Na verdade, era de despedida, um duro adeus para meu irmão Rogério e sua amada Kátia, o "Oráculo". Eu, em meu terno preto, sentia muito mais frio que os 19 °C indicados no smartphone. Ao meu lado, a enlutada Beth se ocultava atrás de seus óculos escuros e parecia firme, segurando minha mão.

Não era moda, seus olhos verdes perderam um pouco do brilho e as olheiras eram, sim, bem visíveis. Enquanto dois funcionários preparavam o lóculo duplo naquele estranho, porém, luxuoso cemitério, busquei meus pais, igualmente semioculto em meus óculos.

"CA" procurava se manter firme diante da dor da perda, mas não fazia por ele próprio e sim por aquela que ele sustentava ao lado, minha mãe. Maria de Fátima imaginou um dia partir, deixando sua memória com todos os filhos e netos, mas não foi assim...
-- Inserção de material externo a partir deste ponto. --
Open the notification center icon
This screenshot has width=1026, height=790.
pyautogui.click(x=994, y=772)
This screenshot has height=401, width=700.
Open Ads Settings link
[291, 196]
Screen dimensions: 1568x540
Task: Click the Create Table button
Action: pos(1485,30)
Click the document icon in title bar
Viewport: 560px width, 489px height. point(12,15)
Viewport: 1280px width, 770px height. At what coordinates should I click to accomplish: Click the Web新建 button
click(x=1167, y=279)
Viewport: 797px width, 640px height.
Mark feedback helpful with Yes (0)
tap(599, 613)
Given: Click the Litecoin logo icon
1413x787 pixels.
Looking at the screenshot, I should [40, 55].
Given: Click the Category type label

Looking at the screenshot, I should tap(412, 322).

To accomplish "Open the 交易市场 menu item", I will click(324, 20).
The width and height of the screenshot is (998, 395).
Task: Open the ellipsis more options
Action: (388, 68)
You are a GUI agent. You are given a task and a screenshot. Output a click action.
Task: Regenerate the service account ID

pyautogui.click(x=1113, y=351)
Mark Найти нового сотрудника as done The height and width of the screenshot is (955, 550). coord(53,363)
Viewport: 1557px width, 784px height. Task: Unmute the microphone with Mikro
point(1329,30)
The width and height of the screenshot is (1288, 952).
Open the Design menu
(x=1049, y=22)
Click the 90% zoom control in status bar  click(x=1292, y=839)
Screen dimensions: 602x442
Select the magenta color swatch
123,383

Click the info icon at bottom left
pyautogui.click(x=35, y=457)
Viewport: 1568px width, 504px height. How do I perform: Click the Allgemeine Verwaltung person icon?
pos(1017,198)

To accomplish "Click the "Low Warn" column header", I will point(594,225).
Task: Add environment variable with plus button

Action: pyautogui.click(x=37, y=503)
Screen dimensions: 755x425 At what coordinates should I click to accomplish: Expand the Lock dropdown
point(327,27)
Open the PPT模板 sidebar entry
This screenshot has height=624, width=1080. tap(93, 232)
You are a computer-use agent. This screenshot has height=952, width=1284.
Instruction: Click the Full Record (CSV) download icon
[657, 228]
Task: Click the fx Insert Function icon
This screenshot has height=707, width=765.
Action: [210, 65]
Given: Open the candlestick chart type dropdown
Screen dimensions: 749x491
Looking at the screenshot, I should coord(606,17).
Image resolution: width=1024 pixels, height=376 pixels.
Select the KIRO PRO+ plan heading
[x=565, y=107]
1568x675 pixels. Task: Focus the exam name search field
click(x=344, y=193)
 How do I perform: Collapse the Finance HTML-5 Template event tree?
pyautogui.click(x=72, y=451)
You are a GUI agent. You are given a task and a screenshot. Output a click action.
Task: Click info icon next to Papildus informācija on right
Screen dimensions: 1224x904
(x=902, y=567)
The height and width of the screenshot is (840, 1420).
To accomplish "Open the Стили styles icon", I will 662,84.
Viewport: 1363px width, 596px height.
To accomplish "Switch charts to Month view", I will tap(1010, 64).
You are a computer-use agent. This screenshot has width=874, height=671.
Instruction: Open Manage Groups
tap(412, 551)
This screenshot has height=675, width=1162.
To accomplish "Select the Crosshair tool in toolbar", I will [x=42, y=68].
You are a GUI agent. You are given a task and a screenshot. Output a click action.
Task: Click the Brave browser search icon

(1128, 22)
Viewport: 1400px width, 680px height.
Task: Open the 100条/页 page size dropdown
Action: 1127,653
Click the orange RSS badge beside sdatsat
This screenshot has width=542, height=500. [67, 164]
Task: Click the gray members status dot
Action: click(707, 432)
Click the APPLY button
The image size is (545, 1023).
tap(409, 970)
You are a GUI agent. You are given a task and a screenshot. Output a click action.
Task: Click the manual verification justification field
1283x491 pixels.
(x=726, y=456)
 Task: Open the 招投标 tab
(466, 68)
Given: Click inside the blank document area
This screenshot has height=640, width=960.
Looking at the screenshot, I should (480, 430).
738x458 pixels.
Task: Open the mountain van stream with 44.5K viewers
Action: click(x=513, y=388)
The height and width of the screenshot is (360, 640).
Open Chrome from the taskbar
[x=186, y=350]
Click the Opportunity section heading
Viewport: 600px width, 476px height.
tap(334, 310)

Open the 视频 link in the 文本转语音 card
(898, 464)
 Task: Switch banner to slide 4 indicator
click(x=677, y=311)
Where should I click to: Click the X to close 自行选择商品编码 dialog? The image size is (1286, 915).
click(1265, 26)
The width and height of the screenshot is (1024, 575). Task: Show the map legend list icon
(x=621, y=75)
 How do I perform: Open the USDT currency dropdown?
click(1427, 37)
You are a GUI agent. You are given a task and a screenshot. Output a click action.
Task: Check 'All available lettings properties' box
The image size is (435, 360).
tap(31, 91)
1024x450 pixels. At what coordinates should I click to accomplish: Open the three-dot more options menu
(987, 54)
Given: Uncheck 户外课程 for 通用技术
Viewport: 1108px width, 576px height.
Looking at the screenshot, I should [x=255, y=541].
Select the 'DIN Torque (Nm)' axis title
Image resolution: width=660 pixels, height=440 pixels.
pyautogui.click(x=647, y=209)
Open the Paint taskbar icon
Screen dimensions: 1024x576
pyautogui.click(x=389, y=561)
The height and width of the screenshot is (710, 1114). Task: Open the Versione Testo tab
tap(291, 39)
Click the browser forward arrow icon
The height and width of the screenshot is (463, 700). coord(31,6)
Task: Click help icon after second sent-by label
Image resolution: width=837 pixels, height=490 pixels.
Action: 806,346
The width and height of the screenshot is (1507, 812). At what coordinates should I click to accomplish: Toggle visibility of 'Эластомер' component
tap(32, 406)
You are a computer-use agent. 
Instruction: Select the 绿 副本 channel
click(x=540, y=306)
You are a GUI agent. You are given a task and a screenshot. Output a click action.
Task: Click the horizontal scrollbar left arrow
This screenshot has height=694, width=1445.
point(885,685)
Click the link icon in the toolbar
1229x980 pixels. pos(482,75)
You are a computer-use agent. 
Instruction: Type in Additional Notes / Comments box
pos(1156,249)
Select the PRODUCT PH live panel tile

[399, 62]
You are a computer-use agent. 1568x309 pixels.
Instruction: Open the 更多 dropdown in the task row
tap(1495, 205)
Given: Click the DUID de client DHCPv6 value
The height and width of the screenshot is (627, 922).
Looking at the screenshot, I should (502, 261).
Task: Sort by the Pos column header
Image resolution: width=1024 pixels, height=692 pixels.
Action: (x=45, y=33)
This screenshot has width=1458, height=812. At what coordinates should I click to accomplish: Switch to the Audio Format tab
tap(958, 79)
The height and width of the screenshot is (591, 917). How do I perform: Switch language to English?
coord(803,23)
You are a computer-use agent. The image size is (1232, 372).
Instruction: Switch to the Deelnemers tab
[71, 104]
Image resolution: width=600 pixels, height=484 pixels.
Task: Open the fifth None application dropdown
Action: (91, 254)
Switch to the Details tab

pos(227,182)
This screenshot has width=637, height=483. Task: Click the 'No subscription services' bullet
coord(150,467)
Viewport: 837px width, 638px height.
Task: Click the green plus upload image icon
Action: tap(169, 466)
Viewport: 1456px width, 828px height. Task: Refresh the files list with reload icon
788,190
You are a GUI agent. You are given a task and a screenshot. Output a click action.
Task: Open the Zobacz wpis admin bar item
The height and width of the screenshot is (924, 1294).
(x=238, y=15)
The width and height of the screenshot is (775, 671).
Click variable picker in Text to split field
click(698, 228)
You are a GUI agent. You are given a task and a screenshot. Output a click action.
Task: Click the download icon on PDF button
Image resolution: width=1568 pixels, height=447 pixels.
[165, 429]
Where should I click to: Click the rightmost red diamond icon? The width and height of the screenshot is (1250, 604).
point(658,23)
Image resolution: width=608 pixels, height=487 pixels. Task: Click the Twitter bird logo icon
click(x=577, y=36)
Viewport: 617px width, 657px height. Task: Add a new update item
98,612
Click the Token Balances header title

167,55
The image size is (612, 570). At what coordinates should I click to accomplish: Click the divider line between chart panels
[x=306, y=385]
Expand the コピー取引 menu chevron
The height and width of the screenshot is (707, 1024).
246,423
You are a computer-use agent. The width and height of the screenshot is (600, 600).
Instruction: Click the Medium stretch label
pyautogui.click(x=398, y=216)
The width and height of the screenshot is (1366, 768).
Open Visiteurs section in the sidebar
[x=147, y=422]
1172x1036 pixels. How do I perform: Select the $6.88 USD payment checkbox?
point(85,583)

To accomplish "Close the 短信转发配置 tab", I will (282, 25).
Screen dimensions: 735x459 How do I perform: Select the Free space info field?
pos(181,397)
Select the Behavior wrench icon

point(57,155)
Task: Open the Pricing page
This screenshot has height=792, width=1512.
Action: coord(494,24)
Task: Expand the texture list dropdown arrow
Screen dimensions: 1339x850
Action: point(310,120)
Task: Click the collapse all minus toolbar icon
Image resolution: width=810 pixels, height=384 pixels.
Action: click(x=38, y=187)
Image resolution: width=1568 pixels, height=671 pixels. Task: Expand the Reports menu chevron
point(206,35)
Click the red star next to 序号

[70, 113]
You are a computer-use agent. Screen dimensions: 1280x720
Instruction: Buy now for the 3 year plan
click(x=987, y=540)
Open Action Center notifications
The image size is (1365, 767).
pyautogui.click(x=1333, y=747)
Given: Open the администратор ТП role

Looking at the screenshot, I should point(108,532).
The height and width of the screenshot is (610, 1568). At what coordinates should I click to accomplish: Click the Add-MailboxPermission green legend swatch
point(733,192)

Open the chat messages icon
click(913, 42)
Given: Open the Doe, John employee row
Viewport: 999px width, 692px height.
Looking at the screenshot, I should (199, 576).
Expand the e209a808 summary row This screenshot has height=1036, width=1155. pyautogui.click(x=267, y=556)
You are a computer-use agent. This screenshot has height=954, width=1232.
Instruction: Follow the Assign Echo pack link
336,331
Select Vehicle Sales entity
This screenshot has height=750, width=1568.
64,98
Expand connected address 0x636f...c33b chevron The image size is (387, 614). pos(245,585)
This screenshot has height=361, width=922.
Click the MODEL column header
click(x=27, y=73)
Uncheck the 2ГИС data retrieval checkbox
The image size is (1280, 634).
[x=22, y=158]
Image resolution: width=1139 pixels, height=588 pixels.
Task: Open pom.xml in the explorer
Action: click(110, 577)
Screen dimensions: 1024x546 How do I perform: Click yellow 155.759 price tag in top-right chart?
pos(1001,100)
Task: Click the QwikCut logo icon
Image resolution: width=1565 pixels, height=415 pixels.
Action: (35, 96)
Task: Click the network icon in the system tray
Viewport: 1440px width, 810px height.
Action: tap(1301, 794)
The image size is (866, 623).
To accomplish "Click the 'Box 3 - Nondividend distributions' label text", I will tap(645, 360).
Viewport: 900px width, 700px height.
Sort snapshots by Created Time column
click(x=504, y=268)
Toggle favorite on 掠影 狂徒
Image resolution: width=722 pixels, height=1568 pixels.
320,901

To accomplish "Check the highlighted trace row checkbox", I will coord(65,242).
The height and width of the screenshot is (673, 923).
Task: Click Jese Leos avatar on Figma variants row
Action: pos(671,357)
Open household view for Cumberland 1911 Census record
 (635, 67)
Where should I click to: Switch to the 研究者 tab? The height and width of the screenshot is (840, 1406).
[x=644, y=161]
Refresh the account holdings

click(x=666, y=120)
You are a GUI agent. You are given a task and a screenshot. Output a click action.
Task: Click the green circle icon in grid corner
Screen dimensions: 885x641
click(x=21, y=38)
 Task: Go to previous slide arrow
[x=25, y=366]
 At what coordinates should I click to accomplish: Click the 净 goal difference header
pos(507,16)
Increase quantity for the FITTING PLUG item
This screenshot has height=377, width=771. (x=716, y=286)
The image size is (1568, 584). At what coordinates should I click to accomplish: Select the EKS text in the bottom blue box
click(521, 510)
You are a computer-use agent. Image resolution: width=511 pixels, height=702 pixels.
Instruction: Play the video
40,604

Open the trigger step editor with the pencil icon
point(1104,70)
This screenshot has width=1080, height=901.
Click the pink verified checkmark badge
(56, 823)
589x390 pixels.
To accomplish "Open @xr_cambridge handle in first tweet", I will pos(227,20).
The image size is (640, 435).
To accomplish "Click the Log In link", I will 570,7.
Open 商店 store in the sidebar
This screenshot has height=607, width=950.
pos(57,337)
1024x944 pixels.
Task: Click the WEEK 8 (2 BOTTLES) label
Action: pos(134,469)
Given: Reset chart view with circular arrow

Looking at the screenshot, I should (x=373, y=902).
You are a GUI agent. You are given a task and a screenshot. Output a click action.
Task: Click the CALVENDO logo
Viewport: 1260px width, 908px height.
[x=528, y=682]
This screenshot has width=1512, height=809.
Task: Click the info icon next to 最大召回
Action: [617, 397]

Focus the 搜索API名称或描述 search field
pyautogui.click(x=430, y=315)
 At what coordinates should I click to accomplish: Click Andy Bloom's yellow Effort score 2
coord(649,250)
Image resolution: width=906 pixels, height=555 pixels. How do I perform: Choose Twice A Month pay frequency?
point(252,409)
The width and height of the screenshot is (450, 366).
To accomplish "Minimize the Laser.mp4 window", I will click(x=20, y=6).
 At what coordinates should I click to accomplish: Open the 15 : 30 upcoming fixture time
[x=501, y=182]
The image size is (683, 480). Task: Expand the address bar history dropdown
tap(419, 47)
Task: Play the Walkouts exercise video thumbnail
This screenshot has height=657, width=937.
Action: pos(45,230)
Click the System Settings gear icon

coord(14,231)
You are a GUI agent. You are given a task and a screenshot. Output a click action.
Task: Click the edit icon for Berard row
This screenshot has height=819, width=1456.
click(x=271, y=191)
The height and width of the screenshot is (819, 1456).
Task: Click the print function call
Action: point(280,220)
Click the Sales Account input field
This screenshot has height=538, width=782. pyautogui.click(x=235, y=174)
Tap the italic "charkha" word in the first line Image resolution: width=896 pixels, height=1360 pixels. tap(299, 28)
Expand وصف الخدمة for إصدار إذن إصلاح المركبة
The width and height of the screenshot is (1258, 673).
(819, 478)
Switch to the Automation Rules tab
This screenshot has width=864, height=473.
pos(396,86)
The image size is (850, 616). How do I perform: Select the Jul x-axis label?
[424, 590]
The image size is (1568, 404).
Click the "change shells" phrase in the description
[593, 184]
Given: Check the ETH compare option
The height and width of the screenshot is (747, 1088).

Com lenço no rosto, ela apresentava a força que sempre nos deu para viver nesse mundo. Vê-la daquele jeito só me fazia derramar mais de meu mar, que imaginei estar seco de tanto chorar suas águas. Virei a cabeça em direção a John que, em pé, parecia desprovido de alma.

Seu semblante não exalava vida, não aquela que vi quando respondi a ele com um: "sim". Naquele momento, John ganhara mais disposição para viver ao lado dela, que agora o amparava, ainda que não parecesse ter forças para isso. Susana, sua prima e namorada, era o pilar que o mantinha de pé.

Próximo, Fabinho estava ao lado de Laura, que envolvia seus braços no corpo esguio do jovem atleta. Ele a cobria com um dos braços e mantinha seu olhar triste ao chão. William, de braços cruzados, igualmente contemplava o piso de mármore claro.

Com as mãos envolvendo o corpinho da pequena loira, Amanda parecia a mãe de Ana Maria, dado o carinho e atenção que tinha com a menina. Esta, com olhar triste, não imaginou que seu aniversário pudesse antecipar tamanha perda.

Naquele largo corredor, igualmente de preto como todos, exceto meus pais, Sofia se escondia sob os óculos, mas não chorava, é claro. Por insistência da filha, compareceu, mas manteve distância de mim e Elizabeth que, por vezes, a fuzilava sob as lentes escurecidas.

Pandora envolveu-se da pior forma com aquele casal, que agora partia para uma vida após a morte. Certamente, Kátia não precisaria mais se aborrecer ou temer a presença daquela mulher. A morena dos olhos azuis, que previu meu futuro, deixava-nos cedo demais.

Num outro canto do corredor largo, coberto de mármore e repleto de lóculos pretos envidraçados, Robson e Catherine mantinham-se abraçados, mas estavam serenos. Eles acreditam num "Novo Mundo", que será estabelecido na Terra e esperam ver Rogério e Kátia neles.

Até aquele momento, eu não sabia, mas o casal estudava a Bíblia com eles. Se estiverem certos disso, espero que meu irmão e sua esposa possam viver nesse lugar, novamente. Marcos, Matias e Mateus, já adultos praticamente, seguiam os pais em serenidade.

Ao lado de Beth, junto à parede de mármore, atrás de nós, Álvaro e Nicete, os pais de Kátia, pareciam mais conformados com a perda. Bem, aparentavam, já que eu não soube posteriormente como ficaram em casa. Arrasados, decerto.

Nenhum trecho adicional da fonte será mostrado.